IMF’s latest World Economic Outlook (WEO) has warned that the worst is yet to come for the global economy.

What is the World Economic Outlook about?

  • The World Economic Outlook (WEO) is an International Monetary Fund (IMF) report providing output, inflation, employment, fiscal balances, and debt statistics for member countries.
  • The report forecasts the global growth, summarizes the state of global economy and highlights the most important developments.
  • The IMF publishes the WEO report twice a year (April and October) based on data obtained from its consultations with member countries' governments.
  • The IMF also publishes two additional and less comprehensive WEO updates a year, each three months after the main WEO report.

What are the findings of the latest report?

  • Outlook on growth- The IMF has sharply cut the forecast for global growth from 6.0% in 2021 to 3.2% in 2022 and 2.7% in 2023.
  • The global economy continues to face steep challenges shaped by the Russian invasion of Ukraine, cost-of-living crisis caused by persistent and broadening inflation pressures and the slowdown in China.
  • More than a third of the global economy will contract in 2023, while the three largest economies—the US, the European Union, and China, will continue to stall.
  • On inflation- Global inflation is now expected to peak at 9.5% in late 2022 and is likely to decrease to 4.1% only by 2024.
  • Global core inflation is expected to be worrisome, reflecting the pass-through of energy prices, supply chain cost pressure, and tight labour markets.


What it means for India?

  • The IMF sharply lowered India’s economic growth forecast to 6.8% for 2022 and 6.1% for 2023.
  • India appears to be better placed in growth and inflation.
  • However, India is barely out of the contraction suffered in 2020, that it was home to 5.6 crore, according to World Bank and several are unemployed.
  • Minimal dependence on external debt insulates it from sovereign debt distress.
  • But high import reliance for energy and a widening CAD are the concerns.
  • Threats to India
    • Higher crude oil and fertiliser prices will spike domestic inflation.
    • Global slowdown will hurt exports, reduce the domestic growth and worsen the trade deficit.
    • A strong dollar will put pressure on the rupee’s exchange rate, which will reduce the forex reserves and the capacity to import goods.
    • Given the low demand among Indians, the government might be forced to spend more in the form of food and fertiliser subsidies.

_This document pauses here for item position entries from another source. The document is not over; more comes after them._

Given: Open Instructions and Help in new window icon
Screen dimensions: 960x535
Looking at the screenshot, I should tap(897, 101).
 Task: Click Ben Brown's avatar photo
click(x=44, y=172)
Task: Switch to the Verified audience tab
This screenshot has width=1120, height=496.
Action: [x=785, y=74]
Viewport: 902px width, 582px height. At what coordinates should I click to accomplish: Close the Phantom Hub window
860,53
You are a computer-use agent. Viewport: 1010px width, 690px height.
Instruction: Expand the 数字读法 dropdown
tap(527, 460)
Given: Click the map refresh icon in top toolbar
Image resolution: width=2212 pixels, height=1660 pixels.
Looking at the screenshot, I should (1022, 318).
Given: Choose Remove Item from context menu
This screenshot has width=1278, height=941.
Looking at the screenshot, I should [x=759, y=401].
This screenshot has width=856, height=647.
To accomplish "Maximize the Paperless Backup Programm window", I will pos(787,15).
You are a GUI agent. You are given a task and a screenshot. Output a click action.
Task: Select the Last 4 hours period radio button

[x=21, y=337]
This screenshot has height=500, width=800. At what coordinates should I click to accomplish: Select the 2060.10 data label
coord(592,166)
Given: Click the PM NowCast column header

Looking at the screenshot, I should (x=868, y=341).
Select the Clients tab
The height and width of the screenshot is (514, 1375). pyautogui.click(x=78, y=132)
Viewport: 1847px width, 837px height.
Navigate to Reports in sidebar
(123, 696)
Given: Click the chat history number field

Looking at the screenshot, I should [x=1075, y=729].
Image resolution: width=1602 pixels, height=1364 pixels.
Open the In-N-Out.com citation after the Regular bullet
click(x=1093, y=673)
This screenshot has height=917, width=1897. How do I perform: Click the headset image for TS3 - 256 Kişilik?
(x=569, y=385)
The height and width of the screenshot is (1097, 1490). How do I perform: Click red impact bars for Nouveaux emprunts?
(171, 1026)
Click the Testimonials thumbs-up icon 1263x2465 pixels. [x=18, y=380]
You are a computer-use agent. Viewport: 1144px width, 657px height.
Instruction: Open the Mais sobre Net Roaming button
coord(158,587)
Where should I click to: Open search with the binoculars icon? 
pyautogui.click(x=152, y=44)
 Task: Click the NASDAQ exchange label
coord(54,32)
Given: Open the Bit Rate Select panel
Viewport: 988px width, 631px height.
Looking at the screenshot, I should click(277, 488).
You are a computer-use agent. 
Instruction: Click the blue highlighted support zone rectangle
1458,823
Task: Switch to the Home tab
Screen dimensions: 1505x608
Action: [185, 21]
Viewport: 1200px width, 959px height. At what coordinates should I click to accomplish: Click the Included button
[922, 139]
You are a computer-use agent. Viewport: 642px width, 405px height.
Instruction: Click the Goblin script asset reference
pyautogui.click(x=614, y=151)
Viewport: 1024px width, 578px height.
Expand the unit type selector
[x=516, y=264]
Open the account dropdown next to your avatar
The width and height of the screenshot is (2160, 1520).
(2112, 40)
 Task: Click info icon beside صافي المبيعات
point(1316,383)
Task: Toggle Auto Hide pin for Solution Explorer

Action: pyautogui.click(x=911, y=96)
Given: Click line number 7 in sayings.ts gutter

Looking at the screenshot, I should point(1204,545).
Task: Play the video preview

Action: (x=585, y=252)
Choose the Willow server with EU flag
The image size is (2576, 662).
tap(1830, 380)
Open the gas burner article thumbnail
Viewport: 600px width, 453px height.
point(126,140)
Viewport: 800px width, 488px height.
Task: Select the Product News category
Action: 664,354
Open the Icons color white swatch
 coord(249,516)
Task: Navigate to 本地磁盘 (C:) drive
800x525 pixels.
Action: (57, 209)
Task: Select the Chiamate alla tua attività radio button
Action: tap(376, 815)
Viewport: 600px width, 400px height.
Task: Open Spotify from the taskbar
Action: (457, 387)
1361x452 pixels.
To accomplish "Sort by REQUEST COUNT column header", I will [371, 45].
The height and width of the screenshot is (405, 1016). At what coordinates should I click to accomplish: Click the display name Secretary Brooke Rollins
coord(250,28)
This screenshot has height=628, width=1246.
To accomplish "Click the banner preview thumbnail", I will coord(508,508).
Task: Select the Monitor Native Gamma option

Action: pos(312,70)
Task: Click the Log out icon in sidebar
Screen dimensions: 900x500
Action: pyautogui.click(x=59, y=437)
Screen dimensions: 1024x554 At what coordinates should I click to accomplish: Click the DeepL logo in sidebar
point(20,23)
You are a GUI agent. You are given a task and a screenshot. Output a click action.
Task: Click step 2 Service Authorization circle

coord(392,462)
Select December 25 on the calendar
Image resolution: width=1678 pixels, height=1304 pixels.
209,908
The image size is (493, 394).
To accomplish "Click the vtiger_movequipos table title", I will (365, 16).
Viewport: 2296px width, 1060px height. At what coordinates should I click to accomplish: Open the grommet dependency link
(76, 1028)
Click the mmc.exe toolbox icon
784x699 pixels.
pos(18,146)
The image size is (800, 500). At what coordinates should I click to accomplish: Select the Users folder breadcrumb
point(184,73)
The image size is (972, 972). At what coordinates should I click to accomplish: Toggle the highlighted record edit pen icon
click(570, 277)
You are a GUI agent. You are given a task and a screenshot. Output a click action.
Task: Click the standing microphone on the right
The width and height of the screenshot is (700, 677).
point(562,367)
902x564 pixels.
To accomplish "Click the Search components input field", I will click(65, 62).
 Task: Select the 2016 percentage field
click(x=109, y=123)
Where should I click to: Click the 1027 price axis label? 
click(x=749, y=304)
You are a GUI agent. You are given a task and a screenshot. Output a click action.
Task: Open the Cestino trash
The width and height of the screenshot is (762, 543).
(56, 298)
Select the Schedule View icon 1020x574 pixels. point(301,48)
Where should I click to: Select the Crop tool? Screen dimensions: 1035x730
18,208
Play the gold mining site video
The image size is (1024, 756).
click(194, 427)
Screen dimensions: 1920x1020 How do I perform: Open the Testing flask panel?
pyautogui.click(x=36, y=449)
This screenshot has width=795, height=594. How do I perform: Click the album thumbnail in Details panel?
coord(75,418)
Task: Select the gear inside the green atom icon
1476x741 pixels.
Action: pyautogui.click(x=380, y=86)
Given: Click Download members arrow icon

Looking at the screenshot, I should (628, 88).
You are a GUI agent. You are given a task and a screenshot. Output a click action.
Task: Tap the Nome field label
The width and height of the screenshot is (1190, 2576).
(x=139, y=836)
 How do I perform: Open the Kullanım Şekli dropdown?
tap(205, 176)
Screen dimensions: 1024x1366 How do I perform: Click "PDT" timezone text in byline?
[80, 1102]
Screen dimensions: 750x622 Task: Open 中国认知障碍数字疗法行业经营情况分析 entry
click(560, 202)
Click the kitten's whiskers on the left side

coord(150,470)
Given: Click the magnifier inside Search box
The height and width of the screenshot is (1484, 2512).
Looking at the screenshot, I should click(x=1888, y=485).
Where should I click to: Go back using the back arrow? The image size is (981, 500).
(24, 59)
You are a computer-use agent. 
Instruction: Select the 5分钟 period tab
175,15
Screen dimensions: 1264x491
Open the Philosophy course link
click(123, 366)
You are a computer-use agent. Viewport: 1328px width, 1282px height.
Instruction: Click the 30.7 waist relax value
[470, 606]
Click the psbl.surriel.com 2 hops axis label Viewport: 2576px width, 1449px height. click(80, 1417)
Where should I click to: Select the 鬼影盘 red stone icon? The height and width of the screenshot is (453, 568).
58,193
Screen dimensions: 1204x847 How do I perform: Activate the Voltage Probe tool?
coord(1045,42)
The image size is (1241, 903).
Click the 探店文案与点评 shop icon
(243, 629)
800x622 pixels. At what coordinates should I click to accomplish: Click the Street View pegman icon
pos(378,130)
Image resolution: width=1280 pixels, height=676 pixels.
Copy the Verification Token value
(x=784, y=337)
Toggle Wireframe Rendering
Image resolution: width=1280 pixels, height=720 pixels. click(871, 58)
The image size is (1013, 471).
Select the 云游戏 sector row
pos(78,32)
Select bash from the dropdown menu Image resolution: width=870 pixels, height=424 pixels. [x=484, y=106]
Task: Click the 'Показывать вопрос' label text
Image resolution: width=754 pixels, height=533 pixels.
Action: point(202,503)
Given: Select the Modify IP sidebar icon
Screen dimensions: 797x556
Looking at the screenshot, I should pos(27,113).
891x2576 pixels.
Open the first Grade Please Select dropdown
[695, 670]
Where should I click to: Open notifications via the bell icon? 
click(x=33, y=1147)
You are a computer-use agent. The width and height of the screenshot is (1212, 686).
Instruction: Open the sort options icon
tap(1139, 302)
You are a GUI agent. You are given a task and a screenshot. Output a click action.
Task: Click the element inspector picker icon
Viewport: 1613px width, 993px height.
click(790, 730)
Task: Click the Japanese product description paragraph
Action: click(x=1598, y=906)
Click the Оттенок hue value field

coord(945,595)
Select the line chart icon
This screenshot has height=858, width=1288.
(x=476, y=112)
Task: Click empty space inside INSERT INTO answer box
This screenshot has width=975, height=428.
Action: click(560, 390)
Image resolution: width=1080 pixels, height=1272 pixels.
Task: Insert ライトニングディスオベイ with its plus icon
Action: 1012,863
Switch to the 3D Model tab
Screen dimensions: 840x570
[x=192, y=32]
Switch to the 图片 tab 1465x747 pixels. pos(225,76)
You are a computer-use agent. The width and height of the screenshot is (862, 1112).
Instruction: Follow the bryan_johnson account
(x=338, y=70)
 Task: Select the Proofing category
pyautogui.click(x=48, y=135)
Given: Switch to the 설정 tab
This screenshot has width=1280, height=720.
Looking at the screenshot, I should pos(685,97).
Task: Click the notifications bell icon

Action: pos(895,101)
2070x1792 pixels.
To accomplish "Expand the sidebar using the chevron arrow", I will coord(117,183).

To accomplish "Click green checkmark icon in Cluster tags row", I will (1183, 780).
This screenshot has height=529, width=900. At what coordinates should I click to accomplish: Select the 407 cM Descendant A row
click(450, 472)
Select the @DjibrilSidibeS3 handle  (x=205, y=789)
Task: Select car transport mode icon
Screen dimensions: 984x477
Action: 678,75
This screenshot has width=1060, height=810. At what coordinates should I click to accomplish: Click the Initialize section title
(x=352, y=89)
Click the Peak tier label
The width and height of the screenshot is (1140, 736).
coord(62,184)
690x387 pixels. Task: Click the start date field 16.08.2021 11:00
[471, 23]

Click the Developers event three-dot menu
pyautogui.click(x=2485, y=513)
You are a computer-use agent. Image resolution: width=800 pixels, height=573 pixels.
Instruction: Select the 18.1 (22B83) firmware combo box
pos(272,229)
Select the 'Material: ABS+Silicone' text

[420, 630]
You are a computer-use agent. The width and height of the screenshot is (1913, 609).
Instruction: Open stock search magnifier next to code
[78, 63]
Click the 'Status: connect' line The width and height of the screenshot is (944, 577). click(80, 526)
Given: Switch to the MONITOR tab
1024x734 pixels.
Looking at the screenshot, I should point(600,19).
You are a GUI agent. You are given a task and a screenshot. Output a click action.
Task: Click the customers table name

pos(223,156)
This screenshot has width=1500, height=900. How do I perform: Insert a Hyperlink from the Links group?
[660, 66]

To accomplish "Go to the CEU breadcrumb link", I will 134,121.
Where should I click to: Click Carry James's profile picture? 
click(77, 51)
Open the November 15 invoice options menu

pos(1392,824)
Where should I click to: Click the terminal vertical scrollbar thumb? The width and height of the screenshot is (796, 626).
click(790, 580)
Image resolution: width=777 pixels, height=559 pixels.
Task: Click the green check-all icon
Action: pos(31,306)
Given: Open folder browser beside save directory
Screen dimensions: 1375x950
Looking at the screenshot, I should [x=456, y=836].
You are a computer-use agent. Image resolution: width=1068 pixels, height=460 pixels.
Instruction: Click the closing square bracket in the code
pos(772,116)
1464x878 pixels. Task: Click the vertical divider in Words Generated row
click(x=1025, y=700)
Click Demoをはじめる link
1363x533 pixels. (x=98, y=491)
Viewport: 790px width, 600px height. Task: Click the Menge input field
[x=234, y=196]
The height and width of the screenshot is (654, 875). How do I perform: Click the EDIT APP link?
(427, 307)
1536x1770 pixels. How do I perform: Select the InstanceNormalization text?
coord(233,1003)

What are the worrisome risks in this projection?

  • Policy miscalibration- The fiscal and monetary policies should not run against each other.
    • For instance, the Liz Truss government’s expansionary fiscal policy when the Bank of England was trying to contain high inflation resulted in a mini-financial collapse with investors losing confidence in the policymakers.
  • Monetary measures- Over-tightening hampers growth while under-tightening will have its effect on inflation.
  • Financial stability- Another big cause of worry is financial stability and its interplay with a stronger US dollar.
  • Sharp revision of interest rates will likely expose the weakest links in the global credit chain.
  • Geopolitical risks- There are geopolitical risks associated with the war in Ukraine that may worsen the pressure.
  • Erroneous reports- WEO forecasts have been subject to errors in the past, with the previous two reports overestimating growth and underestimating inflation.


  1. https://www.thehindubusinessline.com/opinion/editorial/imfs-latest-world-economic-outlook-flags-obvious-storm-signals/article66006259.ece
  2. https://indianexpress.com/article/explained/explained-economics/imfs-latest-world-economy-report-red-flags-for-india-8205196/#:~:text=As%20Chart%201%20shows%2C%20the,for%20the%20world%20since%202001.
  3. https://www.investopedia.com/terms/w/world-economic-outlook.asp

Quick facts

Core inflation

  • Core inflation is the change in the costs of goods and services but does not include those from the food and energy sectors as they are too volatile or fluctuate wildly.
  • Core inflation is used to determine the impact of rising prices on consumer income.